Notícia

Gazeta Mercantil

Centro de Toxinologia faz o registro da primeira patente

Publicado em 23 maio 2001

Por Adriana Fernandes Faria - de São Paulo

A primeira patente do Centro de Toxinologia Aplicada (CAT), sediado no Butantan, foi registrada no Instituto Nacional de Propriedade Industrial. Trata-se de um protótipo molecular que servirá de base na produção de um remédio anti-hipertensivo, o Evasin. A droga competirá com o Captopril, remédio derivado da toxina da jararaca que dá a seu laboratório, o Squibb, um faturamento anual de US$ 5 bilhões. É o mais usado no combate à hipertensão.

O passo seguinte do CAT será converter a molécula em produto farmacêutico, fazer testes em animais e clínicos. Deve chegar ao mercado em dois anos. Os custos da patente ficam por conta do consórcio formado por três laboratórios brasileiros — Biolab/Sanus, a União Química e Bio sintética —, parceiros do CAT. No Brasil, foi desembolsado R$ 2 mil para registrá-la. Nos Estados Unidos, os custos iniciais são de US$ 4 mil (sem contar gastos honorários advocatícios) e, na União Européia, de R$ 1.3 mil.

O consórcio investirá US$ 300 mil no CTA e Financiará estudos clínicos e pré-clínicos. A informação é de Márcio Falei, diretor médico da Biosintética. Já a Fundação de Amparo à Pesquisa do Estado de São Paulo (Fapesp) investe R$ 3 milhões anuais no centro, que une pesquisadores do Butantan, USP, Unifesp e Unesp, Suas metas são pesquisa, difusão de conhecimento e parceria com empresas. O diretor Antonio Martins de Camargo quis associá-lo a indústrias nacionais. Consórcio e Fapesp são co-titulares das patentes e os lucros serão divididos igualmente entre eles, o CAT e pesquisador. Outras patentes devem sair nos próximos meses, ligadas ao sistemas cardiovascular e de coagulação.

"A indústria farmacêutica sabe que a parceria com institutos de pesquisa é o único caminho para desenvolvimento", diz José Carlos Magalhães, coordenador do consórcio. "A integração entre escola e empresas acontece nos países ricos há 50 ou cem anos".

Vantagem

O protótipo molecular do Evasin parece fazer parte do sistema de regulação da pressão arterial dos humanos. Ou seja, a substância é natural. Mas como é um peptídeo, não pode ser ministrado via oral — seria destruído no estômago. Deve ir ao mercado na forma injetável ou em spray. A vantagem da nova droga é que ela age seletivamente, apenas no alvo. Por isso, não tem os efeitos colaterais do Captopril, cujo uso contínuo pode levar a alterações das células sanguíneas. O Evasin inibe enzimas, que revestem os vasos sanguineos e, desreguladas, podem causar hipertensão.

Veneno produzido in vitro

O Instituto Butantan busca a produção em laboratório de veneno de serpentes a partir de células secretoras. A técnica tornará mais fácil a tarefa de conseguir veneno de cobras raras. Também vai reduzir o número de animais usados em pesquisa, produção de soros e remédios. Um dos desafios é manter células secretoras imortalizadas em cultura — crescendo e ploriferando. O outro é entender o mecanismo de secreção do veneno, para reproduzir as condições em laboratório. Esta fase está em estudo desde 94. Já se sabe, por exemplo, que a noradrenalina é essencial para iniciar o processo.

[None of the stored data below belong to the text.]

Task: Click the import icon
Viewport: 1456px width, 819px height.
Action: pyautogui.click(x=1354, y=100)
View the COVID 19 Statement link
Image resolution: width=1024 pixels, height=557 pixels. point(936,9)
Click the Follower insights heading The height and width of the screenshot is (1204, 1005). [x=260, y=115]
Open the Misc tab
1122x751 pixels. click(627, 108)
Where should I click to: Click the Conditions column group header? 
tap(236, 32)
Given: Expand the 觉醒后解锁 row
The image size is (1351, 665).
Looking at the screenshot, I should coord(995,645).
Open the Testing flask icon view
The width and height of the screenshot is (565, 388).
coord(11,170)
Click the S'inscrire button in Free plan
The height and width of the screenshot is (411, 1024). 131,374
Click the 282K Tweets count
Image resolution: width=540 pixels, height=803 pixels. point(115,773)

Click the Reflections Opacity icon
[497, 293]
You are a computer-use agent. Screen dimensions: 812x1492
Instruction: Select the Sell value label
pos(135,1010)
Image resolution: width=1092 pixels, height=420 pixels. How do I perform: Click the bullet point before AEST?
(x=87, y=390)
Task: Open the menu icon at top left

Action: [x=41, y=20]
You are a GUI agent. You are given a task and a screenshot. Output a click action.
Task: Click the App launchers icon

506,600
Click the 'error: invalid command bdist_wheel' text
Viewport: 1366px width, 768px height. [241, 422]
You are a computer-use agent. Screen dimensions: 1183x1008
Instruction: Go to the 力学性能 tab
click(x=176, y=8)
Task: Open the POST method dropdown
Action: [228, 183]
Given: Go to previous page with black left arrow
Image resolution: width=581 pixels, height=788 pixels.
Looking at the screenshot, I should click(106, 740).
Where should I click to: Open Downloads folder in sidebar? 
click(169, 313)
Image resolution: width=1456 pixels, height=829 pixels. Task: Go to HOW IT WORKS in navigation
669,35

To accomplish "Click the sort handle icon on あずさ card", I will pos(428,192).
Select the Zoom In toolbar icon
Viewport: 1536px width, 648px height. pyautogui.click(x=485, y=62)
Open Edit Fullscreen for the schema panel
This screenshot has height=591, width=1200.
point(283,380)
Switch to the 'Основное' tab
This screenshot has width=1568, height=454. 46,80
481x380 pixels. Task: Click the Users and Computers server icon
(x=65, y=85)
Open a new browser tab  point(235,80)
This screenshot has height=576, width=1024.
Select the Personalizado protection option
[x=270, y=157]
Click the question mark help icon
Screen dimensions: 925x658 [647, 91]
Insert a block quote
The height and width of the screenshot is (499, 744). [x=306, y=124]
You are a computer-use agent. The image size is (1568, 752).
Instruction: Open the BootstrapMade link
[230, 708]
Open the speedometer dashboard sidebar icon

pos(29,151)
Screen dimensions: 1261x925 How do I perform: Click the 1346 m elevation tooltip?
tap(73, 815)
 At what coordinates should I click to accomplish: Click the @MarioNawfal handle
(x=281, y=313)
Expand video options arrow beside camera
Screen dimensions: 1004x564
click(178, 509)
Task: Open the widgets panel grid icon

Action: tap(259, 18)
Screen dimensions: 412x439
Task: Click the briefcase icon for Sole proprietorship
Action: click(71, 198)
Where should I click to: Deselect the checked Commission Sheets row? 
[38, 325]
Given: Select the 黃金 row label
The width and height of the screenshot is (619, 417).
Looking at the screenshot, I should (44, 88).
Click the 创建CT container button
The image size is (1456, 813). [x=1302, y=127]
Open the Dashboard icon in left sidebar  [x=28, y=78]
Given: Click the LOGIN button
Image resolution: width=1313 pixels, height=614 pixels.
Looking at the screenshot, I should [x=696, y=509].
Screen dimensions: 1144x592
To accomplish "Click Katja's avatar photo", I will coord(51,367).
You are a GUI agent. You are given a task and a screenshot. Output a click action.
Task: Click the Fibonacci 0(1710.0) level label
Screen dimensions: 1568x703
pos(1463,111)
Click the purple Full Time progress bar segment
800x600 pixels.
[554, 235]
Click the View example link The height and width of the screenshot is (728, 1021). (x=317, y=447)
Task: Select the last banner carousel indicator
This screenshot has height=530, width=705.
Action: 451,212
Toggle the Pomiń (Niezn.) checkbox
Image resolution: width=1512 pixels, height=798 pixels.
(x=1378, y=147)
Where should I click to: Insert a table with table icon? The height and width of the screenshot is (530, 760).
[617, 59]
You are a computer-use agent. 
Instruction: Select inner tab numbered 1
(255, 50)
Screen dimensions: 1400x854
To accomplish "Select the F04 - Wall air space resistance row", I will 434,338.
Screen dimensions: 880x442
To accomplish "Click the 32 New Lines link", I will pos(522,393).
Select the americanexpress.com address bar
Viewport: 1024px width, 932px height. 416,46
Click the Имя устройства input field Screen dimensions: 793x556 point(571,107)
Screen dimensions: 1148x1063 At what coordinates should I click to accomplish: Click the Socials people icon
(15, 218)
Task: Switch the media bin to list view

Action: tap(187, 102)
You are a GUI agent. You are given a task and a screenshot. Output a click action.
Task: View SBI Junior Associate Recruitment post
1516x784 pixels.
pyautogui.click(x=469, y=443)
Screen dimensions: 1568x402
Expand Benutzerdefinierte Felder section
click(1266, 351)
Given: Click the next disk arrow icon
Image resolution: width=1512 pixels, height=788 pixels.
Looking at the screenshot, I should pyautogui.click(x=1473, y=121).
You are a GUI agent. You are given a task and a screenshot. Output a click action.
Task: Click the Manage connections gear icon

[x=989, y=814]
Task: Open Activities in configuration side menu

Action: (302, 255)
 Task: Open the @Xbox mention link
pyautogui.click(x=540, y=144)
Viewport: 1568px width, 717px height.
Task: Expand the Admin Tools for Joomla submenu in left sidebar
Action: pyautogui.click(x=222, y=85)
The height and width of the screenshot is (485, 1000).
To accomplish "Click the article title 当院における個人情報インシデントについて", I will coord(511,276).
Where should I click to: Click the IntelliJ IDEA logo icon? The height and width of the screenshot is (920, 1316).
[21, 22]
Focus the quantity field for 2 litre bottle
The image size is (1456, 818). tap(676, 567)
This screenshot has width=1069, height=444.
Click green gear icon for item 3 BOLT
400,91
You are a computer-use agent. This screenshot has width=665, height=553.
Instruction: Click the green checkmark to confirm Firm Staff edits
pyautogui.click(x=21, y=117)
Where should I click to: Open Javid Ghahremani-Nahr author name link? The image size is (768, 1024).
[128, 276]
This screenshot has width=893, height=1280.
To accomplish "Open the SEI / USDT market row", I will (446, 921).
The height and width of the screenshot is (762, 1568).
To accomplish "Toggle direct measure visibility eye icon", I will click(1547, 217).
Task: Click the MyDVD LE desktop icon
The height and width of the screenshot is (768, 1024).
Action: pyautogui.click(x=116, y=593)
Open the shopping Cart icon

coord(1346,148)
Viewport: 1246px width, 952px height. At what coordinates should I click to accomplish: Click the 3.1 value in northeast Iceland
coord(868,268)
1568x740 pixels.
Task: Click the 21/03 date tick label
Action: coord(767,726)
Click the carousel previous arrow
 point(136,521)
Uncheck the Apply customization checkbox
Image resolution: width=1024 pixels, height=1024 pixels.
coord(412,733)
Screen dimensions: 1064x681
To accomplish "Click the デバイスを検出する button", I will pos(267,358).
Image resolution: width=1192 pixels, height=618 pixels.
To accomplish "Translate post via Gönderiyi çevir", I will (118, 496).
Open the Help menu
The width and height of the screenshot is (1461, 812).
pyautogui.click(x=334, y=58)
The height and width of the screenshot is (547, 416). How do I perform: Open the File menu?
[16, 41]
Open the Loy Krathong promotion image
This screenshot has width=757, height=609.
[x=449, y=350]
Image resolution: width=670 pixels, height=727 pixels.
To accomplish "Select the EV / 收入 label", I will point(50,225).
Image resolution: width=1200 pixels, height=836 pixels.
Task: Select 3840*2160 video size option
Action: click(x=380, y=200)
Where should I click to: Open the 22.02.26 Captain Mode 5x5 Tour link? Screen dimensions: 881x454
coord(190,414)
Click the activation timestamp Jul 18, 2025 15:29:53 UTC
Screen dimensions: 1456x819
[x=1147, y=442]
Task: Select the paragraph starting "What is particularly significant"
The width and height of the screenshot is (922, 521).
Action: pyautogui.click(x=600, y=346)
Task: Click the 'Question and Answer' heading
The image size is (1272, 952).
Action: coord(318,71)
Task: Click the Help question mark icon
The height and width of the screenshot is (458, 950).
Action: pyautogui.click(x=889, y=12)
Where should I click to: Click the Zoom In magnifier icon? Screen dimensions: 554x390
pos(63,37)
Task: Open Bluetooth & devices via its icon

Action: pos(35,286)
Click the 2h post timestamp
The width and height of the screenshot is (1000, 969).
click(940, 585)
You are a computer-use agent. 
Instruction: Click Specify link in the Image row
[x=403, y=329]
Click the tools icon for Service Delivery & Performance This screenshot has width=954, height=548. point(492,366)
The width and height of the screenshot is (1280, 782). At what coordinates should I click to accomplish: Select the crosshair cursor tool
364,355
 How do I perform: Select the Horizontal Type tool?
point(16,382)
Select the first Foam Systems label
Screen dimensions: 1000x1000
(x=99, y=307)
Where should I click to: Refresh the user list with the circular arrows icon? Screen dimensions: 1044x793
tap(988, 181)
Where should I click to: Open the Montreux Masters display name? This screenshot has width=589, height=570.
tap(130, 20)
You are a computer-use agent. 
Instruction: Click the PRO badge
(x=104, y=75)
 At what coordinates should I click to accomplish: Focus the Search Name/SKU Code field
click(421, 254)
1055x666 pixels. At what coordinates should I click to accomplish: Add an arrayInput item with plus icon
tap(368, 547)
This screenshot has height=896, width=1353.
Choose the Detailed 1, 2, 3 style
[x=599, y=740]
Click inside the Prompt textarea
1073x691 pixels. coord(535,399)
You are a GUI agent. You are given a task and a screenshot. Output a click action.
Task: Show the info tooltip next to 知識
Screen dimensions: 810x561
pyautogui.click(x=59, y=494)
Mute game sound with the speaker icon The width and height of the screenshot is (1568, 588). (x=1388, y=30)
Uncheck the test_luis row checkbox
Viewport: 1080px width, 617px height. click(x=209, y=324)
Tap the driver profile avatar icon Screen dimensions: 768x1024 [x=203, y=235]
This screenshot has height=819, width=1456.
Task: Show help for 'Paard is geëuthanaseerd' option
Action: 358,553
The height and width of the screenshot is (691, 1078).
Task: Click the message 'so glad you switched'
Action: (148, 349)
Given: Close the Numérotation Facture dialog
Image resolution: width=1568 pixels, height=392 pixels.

Sem ela, a serpente não produz as toxinas. Estudada desde o ano passado, a cultura das células terá a colaboração de um cientista da Universidade do Colorado (EUA). Ele conseguiu imortalizar células da glândula salivar de ratos. "A célula secretora tem uma diferenciação que deve ser mantida em cultura", explica a pesquisadora Norma Yamanouye, do Butantan. No instituto, células de cobra já foram imortalizadas por até 21 dias. Outros grupos, no Brasil e no exterior, tentam produzir o veneno por meio da biologia molecular. O gene da toxina é clonado e introduzido era uma bactéria para que ela o produza. Esse processo não tem resultado satisfatório — a quantidade produzida é pouca ou a proteína sai com uma estrutura diferente e fica inativa. A pesquisa de produção in vitro de veneno envolve também equipes da USP e da Unifesp. Tem patrocínio da Fapesp.